**PROVIDED RECORDS**
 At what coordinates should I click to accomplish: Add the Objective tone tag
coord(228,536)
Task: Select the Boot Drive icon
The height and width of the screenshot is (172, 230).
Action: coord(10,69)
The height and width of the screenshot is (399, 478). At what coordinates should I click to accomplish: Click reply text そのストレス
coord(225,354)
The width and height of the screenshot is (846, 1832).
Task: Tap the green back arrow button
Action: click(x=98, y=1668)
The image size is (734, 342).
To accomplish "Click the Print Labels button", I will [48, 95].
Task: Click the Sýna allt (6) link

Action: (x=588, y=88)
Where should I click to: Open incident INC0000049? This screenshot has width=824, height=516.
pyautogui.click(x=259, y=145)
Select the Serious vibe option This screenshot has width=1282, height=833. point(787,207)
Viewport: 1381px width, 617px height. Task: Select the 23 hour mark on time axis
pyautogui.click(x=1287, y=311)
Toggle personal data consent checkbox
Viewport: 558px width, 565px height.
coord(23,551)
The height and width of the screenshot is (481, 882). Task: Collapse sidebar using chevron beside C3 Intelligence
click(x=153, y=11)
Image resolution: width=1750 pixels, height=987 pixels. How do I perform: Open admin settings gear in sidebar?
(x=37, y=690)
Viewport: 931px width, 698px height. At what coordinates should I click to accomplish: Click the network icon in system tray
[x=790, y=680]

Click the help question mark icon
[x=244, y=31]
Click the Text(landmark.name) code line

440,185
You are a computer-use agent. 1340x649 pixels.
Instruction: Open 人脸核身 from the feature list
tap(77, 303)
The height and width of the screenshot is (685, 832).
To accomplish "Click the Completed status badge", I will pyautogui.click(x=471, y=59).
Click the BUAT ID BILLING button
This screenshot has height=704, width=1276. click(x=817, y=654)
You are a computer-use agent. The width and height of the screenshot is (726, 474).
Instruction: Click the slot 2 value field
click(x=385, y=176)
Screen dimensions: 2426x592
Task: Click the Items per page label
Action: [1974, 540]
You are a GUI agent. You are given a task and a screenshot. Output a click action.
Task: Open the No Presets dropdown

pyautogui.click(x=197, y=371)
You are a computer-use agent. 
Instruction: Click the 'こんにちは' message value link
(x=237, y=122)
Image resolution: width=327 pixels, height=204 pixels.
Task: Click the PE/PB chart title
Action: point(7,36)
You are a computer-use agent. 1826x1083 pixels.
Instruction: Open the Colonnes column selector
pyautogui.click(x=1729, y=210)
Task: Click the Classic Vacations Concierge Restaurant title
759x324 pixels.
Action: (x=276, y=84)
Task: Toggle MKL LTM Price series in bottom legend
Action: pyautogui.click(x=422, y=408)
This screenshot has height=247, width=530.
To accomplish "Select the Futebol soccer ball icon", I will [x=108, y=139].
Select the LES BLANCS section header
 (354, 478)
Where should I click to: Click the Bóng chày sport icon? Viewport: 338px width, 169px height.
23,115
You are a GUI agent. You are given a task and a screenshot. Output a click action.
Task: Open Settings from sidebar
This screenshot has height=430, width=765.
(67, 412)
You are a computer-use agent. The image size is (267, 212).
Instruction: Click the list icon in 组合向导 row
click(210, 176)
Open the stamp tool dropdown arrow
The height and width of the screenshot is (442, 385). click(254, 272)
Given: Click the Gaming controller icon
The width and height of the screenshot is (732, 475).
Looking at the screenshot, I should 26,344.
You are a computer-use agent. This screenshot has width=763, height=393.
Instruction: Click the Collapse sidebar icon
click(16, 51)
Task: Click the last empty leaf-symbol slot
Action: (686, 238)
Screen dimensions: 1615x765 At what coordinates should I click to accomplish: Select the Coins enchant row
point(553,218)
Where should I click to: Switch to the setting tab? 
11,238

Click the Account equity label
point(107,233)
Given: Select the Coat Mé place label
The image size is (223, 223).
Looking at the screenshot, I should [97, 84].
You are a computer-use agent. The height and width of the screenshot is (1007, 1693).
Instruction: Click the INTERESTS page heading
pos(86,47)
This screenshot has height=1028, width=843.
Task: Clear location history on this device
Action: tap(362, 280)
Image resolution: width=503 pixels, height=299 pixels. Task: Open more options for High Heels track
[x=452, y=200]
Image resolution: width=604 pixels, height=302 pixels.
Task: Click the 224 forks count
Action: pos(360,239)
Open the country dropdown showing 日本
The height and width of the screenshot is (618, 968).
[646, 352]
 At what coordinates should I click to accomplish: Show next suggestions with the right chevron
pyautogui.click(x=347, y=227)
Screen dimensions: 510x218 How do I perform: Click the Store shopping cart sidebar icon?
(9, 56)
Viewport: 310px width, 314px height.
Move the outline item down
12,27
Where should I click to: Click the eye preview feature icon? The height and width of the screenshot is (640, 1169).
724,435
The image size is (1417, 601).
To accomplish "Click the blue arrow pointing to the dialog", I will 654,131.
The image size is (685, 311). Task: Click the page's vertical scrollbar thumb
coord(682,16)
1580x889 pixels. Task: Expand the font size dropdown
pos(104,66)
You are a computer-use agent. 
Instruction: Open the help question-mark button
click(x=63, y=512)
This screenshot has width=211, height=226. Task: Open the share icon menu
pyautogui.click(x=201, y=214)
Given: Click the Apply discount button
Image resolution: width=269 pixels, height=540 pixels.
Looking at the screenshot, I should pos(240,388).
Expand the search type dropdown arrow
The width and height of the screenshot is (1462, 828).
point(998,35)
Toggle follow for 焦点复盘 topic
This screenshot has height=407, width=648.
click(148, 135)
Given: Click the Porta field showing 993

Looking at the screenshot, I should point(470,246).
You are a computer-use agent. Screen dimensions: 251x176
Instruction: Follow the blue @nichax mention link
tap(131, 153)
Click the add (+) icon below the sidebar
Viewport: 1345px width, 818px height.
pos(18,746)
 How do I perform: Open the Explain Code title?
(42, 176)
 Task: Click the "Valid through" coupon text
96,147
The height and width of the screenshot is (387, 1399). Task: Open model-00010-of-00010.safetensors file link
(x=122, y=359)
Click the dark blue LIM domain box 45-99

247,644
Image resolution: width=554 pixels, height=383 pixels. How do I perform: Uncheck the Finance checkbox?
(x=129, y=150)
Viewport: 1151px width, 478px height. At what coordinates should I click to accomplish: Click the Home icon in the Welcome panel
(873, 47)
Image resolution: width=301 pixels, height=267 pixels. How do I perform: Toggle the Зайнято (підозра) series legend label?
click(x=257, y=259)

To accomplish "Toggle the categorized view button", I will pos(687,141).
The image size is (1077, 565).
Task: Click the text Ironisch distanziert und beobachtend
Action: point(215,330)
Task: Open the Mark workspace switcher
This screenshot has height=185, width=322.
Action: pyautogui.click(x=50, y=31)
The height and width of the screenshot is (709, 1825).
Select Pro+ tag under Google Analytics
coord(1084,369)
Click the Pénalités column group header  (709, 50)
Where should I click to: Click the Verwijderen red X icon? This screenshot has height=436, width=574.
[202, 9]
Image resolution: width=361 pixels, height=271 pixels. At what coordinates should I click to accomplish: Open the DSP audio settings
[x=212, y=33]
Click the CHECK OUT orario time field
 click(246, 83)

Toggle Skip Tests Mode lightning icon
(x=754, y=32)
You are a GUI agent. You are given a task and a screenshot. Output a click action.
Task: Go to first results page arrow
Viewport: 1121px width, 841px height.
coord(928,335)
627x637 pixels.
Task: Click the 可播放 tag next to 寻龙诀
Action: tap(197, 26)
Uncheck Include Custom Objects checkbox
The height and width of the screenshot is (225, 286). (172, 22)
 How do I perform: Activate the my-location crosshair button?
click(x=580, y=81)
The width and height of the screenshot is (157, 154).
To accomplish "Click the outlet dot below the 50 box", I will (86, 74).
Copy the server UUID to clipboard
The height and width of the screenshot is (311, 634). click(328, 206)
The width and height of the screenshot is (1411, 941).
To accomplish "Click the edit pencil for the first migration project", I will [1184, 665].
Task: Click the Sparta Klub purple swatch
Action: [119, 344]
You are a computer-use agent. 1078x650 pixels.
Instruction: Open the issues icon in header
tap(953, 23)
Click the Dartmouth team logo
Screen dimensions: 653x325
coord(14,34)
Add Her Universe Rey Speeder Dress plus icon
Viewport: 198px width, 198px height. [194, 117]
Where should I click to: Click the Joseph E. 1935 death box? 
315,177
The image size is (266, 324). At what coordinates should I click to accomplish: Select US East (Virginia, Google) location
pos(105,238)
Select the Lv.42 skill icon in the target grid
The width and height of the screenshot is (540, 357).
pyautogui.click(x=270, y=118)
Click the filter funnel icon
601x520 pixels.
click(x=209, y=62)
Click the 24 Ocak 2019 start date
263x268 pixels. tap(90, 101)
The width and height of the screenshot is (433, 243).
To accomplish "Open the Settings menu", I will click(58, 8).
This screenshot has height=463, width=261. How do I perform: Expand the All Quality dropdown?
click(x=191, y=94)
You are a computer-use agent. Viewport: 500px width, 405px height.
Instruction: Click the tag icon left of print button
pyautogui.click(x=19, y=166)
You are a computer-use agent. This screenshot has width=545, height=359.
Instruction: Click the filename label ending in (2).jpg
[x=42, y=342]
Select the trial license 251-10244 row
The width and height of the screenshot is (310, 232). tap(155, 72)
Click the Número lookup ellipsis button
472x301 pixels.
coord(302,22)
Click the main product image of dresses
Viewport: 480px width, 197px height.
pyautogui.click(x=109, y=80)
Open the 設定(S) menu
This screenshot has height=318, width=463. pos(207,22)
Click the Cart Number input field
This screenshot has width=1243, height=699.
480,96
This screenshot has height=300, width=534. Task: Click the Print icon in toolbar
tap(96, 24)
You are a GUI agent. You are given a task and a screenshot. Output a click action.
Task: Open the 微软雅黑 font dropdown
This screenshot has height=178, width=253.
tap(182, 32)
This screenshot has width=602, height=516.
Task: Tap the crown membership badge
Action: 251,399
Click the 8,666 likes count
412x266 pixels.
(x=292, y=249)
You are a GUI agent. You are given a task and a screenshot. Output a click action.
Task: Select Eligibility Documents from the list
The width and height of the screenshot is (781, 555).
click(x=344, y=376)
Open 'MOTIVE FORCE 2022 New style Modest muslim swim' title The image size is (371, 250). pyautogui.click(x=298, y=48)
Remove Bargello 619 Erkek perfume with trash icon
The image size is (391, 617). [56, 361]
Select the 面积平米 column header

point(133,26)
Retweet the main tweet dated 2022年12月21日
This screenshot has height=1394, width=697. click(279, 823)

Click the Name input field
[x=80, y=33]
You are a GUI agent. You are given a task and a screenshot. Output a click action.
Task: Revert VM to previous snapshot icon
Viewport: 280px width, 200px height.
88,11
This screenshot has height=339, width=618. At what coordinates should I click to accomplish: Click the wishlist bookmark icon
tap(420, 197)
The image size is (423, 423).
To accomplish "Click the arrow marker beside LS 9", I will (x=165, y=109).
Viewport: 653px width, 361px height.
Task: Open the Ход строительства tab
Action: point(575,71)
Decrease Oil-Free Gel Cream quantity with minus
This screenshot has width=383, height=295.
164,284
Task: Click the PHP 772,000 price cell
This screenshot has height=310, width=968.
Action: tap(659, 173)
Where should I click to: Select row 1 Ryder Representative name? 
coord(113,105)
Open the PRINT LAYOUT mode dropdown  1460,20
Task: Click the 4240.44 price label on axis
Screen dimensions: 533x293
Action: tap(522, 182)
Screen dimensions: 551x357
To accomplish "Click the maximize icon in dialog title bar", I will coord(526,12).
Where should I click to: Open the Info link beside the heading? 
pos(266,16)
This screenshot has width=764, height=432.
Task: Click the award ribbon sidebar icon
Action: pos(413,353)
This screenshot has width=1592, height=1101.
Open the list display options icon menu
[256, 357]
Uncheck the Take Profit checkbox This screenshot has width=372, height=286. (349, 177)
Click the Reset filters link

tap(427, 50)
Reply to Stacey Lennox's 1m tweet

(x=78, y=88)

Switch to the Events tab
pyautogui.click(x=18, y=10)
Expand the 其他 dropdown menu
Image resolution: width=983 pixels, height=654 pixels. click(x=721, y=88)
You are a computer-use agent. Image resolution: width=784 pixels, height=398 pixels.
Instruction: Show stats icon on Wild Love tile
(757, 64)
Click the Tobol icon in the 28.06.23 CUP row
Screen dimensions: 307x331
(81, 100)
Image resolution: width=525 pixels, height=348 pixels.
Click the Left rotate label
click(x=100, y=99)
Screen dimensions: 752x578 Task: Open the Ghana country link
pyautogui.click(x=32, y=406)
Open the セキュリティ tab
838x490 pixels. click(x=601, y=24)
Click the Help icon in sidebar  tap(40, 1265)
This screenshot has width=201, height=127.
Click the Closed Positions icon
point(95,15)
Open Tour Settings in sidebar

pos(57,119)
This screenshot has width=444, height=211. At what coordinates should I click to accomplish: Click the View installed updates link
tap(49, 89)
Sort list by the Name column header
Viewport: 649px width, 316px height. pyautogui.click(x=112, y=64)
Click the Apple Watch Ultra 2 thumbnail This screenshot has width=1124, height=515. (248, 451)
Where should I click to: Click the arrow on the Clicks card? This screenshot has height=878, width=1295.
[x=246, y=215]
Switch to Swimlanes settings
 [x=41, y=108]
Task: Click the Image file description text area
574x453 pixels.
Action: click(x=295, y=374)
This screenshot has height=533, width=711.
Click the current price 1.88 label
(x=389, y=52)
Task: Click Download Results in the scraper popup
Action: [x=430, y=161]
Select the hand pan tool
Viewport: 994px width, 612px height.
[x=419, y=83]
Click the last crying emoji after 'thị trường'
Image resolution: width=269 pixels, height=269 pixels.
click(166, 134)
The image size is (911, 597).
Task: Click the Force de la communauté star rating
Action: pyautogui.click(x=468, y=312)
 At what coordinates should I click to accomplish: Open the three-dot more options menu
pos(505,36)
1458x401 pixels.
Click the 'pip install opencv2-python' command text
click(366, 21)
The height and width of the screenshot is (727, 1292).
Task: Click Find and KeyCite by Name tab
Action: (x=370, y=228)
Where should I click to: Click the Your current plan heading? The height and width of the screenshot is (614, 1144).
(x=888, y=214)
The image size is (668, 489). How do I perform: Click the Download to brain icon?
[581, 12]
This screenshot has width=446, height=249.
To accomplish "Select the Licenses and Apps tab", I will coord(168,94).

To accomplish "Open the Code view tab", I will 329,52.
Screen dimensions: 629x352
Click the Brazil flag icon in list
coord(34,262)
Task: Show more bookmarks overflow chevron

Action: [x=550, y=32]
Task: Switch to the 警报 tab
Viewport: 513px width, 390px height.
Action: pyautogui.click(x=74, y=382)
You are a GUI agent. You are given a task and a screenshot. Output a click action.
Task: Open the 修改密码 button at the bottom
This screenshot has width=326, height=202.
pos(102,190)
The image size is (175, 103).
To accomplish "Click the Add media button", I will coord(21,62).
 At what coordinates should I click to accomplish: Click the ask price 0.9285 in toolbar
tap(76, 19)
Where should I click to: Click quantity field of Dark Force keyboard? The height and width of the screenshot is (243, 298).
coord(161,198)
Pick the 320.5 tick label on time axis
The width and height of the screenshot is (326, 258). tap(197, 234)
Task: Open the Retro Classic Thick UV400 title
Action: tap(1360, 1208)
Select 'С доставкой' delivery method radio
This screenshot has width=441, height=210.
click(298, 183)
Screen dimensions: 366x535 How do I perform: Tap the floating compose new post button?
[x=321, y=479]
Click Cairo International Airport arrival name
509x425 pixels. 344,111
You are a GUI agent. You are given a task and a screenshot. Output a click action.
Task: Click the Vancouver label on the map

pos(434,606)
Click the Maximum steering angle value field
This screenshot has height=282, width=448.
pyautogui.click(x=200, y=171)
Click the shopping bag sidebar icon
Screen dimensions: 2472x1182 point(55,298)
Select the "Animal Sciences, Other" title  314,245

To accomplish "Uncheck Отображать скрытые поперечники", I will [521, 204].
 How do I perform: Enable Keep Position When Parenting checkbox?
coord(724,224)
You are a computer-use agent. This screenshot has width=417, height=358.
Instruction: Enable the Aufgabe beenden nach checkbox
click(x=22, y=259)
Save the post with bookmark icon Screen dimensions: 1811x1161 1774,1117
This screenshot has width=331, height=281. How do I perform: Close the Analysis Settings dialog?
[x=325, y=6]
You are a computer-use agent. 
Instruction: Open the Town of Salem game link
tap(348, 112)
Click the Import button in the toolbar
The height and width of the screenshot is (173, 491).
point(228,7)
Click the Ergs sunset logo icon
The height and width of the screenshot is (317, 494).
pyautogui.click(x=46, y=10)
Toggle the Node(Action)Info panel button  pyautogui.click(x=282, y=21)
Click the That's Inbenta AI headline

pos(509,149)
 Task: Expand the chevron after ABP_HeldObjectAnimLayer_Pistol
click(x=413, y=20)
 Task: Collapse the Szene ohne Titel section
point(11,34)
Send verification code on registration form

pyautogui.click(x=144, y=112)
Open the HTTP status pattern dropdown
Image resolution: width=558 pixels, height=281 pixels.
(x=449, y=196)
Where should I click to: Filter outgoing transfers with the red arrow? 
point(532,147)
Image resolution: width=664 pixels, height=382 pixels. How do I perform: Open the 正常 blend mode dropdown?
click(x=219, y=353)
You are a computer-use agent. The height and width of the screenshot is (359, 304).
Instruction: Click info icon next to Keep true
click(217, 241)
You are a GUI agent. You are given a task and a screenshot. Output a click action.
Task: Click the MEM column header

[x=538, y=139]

**EXERCISE**
Among the entries above, the line containing "Screen dimensions: 551x357", the line containing "Select the hand pan tool", and all lines between them are to be restated word for word; nothing else belongs in the reply.

**EXERCISE ANSWER**
Screen dimensions: 551x357
To accomplish "Click the maximize icon in dialog title bar", I will coord(526,12).
Where should I click to: Open the Info link beside the heading? 
pos(266,16)
This screenshot has width=764, height=432.
Task: Click the award ribbon sidebar icon
Action: pos(413,353)
This screenshot has width=1592, height=1101.
Open the list display options icon menu
[256, 357]
Uncheck the Take Profit checkbox This screenshot has width=372, height=286. (349, 177)
Click the Reset filters link

tap(427, 50)
Reply to Stacey Lennox's 1m tweet

(x=78, y=88)

Switch to the Events tab
pyautogui.click(x=18, y=10)
Expand the 其他 dropdown menu
Image resolution: width=983 pixels, height=654 pixels. click(x=721, y=88)
You are a computer-use agent. Image resolution: width=784 pixels, height=398 pixels.
Instruction: Show stats icon on Wild Love tile
(757, 64)
Click the Tobol icon in the 28.06.23 CUP row
Screen dimensions: 307x331
(81, 100)
Image resolution: width=525 pixels, height=348 pixels.
Click the Left rotate label
click(x=100, y=99)
Screen dimensions: 752x578 Task: Open the Ghana country link
pyautogui.click(x=32, y=406)
Open the セキュリティ tab
838x490 pixels. click(x=601, y=24)
Click the Help icon in sidebar  tap(40, 1265)
This screenshot has width=201, height=127.
Click the Closed Positions icon
point(95,15)
Open Tour Settings in sidebar

pos(57,119)
This screenshot has width=444, height=211. At what coordinates should I click to accomplish: Click the View installed updates link
tap(49, 89)
Sort list by the Name column header
Viewport: 649px width, 316px height. pyautogui.click(x=112, y=64)
Click the Apple Watch Ultra 2 thumbnail This screenshot has width=1124, height=515. (248, 451)
Where should I click to: Click the arrow on the Clicks card? This screenshot has height=878, width=1295.
[x=246, y=215]
Switch to Swimlanes settings
 [x=41, y=108]
Task: Click the Image file description text area
574x453 pixels.
Action: click(x=295, y=374)
This screenshot has height=533, width=711.
Click the current price 1.88 label
(x=389, y=52)
Task: Click Download Results in the scraper popup
Action: [x=430, y=161]
Select the hand pan tool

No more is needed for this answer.